It seems that the five-year fixed mortgage is the Holy Grail of mortgages – a reasonable rate, steady payments, long-term peace of mind… What could be wrong with that?
Well, perhaps one’s personal preference really is to have a five-year fixed mortgage, or perhaps the new CMHC regulations have forced this particular product as the only reasonable option (an increasing issue in Vancouver, Calgary, and Toronto).
Whichever is the case, it is important to note that there is risk posed by such a longer term commitment – and there is a key step to mitigate that one particular facet within the five-year fixed-rate product. Lender selection is the key.
Over the past few years in particular, very few five-year fixed mortgage penalties have been calculated with the perceived standard three months' interest rule.

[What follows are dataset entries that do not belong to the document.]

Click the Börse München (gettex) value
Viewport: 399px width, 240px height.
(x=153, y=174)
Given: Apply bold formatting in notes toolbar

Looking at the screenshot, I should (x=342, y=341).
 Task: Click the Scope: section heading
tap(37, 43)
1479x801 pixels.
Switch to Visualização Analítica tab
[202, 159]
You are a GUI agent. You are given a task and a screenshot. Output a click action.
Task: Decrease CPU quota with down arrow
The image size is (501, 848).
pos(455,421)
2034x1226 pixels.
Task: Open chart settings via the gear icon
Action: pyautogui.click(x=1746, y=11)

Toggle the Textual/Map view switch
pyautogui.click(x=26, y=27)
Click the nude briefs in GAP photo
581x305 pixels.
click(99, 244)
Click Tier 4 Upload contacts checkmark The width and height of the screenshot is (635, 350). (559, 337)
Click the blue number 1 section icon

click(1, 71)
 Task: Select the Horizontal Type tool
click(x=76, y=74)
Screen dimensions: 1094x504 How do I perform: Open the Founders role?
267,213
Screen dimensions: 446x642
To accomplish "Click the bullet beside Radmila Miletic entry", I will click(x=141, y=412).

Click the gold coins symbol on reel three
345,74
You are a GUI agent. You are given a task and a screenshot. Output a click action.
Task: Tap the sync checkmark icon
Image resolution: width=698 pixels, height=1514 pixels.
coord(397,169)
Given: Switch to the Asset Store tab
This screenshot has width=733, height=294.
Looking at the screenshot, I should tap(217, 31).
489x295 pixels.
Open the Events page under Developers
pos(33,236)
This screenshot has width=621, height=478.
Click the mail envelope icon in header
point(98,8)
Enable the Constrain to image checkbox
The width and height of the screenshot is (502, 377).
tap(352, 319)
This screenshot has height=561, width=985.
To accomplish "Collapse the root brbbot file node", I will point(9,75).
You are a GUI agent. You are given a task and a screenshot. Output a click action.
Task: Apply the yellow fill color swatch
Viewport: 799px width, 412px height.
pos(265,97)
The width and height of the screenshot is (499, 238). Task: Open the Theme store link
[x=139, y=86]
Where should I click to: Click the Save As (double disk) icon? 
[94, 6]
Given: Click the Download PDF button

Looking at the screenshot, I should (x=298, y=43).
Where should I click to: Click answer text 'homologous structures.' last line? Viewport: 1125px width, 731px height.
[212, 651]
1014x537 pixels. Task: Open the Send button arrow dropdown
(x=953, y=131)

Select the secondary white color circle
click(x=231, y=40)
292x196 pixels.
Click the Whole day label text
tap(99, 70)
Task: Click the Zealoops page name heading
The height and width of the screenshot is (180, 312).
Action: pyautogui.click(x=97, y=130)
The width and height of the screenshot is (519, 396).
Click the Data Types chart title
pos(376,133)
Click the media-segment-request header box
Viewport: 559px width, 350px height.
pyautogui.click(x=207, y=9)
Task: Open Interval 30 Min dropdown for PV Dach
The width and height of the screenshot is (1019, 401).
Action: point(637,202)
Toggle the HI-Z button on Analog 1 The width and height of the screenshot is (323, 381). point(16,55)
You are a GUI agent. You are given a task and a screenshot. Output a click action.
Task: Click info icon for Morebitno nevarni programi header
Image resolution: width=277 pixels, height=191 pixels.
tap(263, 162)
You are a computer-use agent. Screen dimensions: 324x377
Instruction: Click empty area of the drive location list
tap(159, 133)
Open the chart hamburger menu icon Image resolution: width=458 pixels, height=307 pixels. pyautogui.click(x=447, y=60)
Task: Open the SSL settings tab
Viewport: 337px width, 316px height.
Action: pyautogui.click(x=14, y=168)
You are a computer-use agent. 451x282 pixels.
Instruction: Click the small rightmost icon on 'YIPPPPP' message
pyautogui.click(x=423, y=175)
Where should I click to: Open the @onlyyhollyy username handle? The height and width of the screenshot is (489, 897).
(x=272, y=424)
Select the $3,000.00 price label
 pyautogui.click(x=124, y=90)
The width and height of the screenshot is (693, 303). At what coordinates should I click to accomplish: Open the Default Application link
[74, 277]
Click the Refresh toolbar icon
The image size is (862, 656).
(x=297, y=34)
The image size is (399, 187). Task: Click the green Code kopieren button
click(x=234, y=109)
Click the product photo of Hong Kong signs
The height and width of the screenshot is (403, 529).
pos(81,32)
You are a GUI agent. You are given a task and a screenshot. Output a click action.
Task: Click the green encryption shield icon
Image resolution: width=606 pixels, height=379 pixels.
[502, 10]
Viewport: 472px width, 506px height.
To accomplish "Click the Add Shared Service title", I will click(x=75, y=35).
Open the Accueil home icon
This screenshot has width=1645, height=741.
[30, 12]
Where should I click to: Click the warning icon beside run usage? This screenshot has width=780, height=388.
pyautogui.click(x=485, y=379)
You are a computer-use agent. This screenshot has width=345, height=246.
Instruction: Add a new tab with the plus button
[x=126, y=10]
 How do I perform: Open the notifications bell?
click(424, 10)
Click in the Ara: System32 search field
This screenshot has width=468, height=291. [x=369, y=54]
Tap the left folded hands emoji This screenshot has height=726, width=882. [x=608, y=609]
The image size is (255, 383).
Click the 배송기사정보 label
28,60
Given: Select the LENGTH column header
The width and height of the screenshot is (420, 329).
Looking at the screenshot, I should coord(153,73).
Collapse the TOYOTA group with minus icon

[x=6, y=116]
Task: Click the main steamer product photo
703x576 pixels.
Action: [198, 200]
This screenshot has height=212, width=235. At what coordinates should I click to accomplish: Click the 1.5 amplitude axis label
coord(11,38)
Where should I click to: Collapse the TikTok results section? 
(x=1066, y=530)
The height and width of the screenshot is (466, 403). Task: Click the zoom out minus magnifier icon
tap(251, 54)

Instead the Interest Rate Differential (IRD) has been used as a tool of destruction, costing many Canadians additional thousands, sometimes of tens of thousands, with its weak logic tilted toward the pockets of the lenders’ shareholders.
Let’s take a look at a recent client’s mortgage balance of $300,000.00 and the impact their choice between lender may have, should they fall into the six in 10 CDN’s that find themselves triggering a prepayment penalty.
For our purposes, we will use the statistical average of 38 months as our penalty trigger point. It’s worth noting that we are effectively projecting 38 months into the future and using today’s rates to calculate the penalty. However all it takes are low short-term (i.e. two-year fixed) rates to make this reality, as longer-term (i.e. five-year fixed) rates are not a component of the calculation.
So, 38 months into a 2.89 per cent five-year fixed rate mortgage, having made monthly payments of $1,244.32, the balance for penalty calculation will be $279,095.57.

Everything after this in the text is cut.